Posted: Fri Aug 01, 2014 9:17 pm
By Lenny Bernstein
The Washington Post
The plan to bring two Americans stricken by the Ebola virus back to the United States for treatment has sparked a backlash on social media from some people terrified that the incurable disease will spread here as it has in western Africa.
“Stop the EBOLA patients from entering the U.S.,” Donald Trump tweeted Friday. “Treat them, at the highest level, over there. THE UNITED STATES HAS ENOUGH PROBLEMS!”

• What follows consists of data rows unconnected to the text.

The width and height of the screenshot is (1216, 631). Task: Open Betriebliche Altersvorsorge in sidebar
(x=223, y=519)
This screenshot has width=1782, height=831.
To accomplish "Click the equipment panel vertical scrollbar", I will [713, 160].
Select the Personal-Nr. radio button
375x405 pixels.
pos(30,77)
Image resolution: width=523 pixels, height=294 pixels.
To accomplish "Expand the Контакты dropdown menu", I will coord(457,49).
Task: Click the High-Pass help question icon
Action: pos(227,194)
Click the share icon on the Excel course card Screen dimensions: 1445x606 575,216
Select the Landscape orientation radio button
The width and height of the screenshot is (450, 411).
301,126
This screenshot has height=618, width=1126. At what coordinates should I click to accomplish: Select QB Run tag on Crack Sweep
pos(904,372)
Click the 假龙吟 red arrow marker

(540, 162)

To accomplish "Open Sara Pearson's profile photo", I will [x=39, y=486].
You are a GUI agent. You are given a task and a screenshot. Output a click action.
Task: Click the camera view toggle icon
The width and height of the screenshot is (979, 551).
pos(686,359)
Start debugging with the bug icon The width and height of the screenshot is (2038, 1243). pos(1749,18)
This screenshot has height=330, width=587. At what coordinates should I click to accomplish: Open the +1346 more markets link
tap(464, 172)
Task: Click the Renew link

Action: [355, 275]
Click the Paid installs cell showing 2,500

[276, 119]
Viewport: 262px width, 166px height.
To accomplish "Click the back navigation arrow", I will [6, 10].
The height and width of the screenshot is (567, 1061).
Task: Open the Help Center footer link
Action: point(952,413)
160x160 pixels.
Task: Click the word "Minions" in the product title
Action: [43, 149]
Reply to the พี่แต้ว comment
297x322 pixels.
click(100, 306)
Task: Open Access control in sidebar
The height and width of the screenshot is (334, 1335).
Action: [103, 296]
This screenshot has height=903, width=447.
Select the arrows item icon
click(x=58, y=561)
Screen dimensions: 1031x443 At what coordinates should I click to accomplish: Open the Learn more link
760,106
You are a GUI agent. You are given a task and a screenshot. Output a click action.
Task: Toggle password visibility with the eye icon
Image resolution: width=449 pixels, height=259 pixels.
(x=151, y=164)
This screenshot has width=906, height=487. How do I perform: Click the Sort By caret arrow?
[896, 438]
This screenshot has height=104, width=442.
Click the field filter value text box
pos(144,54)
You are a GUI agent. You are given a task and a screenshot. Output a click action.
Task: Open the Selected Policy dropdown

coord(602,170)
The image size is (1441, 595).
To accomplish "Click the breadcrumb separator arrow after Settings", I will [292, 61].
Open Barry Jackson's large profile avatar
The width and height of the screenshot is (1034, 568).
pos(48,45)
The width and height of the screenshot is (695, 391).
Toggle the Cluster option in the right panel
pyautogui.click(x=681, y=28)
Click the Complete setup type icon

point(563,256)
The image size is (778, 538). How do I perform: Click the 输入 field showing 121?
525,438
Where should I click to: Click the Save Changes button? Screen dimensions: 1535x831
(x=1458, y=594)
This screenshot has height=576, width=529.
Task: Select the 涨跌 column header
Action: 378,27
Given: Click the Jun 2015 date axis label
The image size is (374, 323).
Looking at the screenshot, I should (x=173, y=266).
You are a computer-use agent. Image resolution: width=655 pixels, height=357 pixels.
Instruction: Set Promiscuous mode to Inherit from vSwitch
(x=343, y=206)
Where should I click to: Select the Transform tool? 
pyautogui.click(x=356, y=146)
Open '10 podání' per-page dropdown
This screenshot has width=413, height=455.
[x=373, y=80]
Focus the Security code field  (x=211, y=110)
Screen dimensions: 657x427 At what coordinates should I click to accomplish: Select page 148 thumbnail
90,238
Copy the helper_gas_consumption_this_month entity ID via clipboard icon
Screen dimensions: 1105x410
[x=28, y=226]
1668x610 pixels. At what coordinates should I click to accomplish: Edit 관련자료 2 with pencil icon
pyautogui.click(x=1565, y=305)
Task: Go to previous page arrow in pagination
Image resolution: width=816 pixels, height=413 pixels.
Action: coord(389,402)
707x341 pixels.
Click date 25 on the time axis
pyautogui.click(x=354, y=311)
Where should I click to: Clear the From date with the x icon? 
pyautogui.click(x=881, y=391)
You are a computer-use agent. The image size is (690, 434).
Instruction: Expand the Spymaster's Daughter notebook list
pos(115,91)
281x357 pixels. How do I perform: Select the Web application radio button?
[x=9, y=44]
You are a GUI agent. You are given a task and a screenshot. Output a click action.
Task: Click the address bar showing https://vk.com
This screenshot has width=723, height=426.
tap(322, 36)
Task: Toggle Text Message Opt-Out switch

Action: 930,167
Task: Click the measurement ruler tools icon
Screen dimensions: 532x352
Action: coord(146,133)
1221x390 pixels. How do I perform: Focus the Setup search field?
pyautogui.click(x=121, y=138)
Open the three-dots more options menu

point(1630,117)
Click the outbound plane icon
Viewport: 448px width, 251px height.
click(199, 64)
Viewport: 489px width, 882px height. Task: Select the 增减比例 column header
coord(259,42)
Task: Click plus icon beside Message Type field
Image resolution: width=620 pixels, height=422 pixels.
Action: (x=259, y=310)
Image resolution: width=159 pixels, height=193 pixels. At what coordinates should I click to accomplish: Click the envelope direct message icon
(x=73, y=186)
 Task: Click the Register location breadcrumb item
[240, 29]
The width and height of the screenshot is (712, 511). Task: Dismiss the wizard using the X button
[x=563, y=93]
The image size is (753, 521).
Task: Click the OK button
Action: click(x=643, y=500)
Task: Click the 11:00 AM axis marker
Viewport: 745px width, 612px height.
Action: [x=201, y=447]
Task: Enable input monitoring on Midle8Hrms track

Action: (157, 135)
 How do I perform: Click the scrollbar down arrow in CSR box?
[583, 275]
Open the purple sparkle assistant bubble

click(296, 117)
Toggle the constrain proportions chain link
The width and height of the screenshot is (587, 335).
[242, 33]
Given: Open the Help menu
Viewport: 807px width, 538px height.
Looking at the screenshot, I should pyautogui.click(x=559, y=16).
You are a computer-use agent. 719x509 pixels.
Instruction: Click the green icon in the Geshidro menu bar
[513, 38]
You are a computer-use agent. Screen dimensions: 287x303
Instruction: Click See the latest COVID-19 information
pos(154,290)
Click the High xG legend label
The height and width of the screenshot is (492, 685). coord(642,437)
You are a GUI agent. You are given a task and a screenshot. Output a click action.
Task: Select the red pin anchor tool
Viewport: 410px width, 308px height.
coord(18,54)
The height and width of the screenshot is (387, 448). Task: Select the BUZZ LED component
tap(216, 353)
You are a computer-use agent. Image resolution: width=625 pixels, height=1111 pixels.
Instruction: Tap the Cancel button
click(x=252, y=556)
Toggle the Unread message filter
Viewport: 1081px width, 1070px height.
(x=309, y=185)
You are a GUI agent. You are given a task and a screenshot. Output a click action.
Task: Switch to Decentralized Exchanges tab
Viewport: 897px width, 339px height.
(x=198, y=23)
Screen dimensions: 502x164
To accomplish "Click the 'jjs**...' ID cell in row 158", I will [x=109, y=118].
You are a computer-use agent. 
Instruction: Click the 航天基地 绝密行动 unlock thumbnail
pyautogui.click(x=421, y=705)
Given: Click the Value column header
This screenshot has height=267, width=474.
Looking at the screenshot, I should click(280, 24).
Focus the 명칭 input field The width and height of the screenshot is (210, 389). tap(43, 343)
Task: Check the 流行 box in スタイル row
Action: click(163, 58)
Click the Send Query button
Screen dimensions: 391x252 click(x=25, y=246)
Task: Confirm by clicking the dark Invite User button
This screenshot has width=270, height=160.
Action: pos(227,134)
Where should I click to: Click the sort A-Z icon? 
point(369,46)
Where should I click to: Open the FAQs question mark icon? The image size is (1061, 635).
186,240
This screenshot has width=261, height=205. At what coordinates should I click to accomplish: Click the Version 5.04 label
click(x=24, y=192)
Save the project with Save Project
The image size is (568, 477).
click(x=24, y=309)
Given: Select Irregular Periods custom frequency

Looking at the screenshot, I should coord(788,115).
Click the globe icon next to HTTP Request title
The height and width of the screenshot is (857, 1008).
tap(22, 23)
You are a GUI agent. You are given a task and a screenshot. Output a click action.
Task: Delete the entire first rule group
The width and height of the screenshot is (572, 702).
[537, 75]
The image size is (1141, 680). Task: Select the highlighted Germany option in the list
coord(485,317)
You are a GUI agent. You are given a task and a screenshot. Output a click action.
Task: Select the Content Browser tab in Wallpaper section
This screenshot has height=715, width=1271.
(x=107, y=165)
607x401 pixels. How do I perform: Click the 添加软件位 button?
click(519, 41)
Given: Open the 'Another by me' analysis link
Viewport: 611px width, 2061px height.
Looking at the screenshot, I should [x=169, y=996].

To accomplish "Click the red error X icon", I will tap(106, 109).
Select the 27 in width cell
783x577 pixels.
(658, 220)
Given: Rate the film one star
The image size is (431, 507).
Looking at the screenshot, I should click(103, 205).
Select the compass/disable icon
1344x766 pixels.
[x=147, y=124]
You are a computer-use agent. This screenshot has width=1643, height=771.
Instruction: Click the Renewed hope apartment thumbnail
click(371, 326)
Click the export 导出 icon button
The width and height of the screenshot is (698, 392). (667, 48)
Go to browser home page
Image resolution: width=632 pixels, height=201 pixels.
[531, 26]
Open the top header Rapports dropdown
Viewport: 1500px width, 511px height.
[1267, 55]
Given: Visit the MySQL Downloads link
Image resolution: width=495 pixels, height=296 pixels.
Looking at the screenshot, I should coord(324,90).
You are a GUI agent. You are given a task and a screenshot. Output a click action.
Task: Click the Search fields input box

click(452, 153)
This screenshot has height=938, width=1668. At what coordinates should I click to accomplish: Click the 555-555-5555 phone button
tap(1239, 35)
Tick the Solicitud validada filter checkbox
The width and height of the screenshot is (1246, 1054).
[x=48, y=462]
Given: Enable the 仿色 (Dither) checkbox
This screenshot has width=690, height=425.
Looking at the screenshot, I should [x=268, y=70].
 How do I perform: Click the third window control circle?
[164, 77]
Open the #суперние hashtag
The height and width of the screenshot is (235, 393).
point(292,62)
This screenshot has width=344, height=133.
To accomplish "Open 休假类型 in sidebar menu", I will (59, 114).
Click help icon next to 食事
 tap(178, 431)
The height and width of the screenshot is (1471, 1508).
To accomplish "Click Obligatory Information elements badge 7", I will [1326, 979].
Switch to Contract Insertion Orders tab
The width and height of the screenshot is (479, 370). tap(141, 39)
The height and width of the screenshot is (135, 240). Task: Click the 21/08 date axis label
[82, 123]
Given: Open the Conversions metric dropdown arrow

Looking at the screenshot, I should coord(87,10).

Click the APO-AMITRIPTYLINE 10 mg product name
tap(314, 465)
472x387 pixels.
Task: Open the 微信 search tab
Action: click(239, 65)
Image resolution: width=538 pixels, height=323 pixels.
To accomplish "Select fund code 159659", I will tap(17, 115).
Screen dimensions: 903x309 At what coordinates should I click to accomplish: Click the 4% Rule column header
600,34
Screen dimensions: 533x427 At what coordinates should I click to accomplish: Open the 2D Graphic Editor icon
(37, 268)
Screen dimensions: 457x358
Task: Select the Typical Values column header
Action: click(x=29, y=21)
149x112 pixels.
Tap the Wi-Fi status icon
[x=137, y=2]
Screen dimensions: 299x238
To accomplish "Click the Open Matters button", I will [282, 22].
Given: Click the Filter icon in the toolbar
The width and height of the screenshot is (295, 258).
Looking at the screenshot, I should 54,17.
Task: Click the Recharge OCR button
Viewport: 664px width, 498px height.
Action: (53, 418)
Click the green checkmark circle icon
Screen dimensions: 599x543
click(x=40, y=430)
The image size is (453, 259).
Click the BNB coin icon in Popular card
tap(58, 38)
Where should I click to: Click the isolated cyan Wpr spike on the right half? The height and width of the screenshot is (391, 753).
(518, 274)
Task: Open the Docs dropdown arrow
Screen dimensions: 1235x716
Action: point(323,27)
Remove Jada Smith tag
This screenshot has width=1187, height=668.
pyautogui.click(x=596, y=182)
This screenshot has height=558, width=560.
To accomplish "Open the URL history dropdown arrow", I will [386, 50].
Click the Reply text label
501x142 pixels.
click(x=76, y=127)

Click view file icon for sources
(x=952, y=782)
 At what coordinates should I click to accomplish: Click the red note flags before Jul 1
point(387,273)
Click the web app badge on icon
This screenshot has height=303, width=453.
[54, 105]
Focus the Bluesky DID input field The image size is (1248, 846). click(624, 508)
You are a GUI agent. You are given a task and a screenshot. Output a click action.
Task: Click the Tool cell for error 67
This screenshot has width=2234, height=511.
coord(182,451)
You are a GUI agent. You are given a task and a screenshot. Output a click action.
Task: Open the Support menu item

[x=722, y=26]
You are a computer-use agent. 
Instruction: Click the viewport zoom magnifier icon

This mystifies infectious disease experts, who consider the viruses that cause Middle East Respiratory Syndrome (MERS) and bird flu much more contagious — and therefore more dangerous to the public. Tranmission of Ebola requires direct contact with an infected person’s blood, vomit or feces during the period that he or she is contagious, something that is extremely unlikely for anyone but health-care workers. The virus is not spread by coughing or sneezing. Nor do Americans bury their own dead family members or friends, as some residents of Sierra Leone, Liberia and Guinea must do with Ebola victims.
“There is zero danger to the U.S. public from these [two] cases or the Ebola outbreak in general,” said Amesh Adalja, a member of the public health committee of the Infectious Disease Society of America and an infectious disease doctor at the University of Pittsburgh.
“People who have Ebola are not walking around on the street. They are very, very sick and pretty much confined to a hospital and to a bed,” he added.
But what if you find yourself on an airplane, or in a hospital waiting room, with a symptomatic carrier of Ebola? What if you shake hands with an infected person whose hygiene is not perfect? Couldn’t you contract it that way?
Theoretically, yes, Adalja, acknowledges, but here he quickly notes something that most Americans don’t realize: Lassa fever, another horrifying hemorrhagic disease that kills about 5,000 people in West Africa every year, has been imported into the United States by travelers seven times in recent years, with no known case of transmission.
The most recent case: 2014 in New Jersey, according to Adalja’s blog.
“Ebola will find the Unites States just as inhospitable as lassa fever,” he predicted.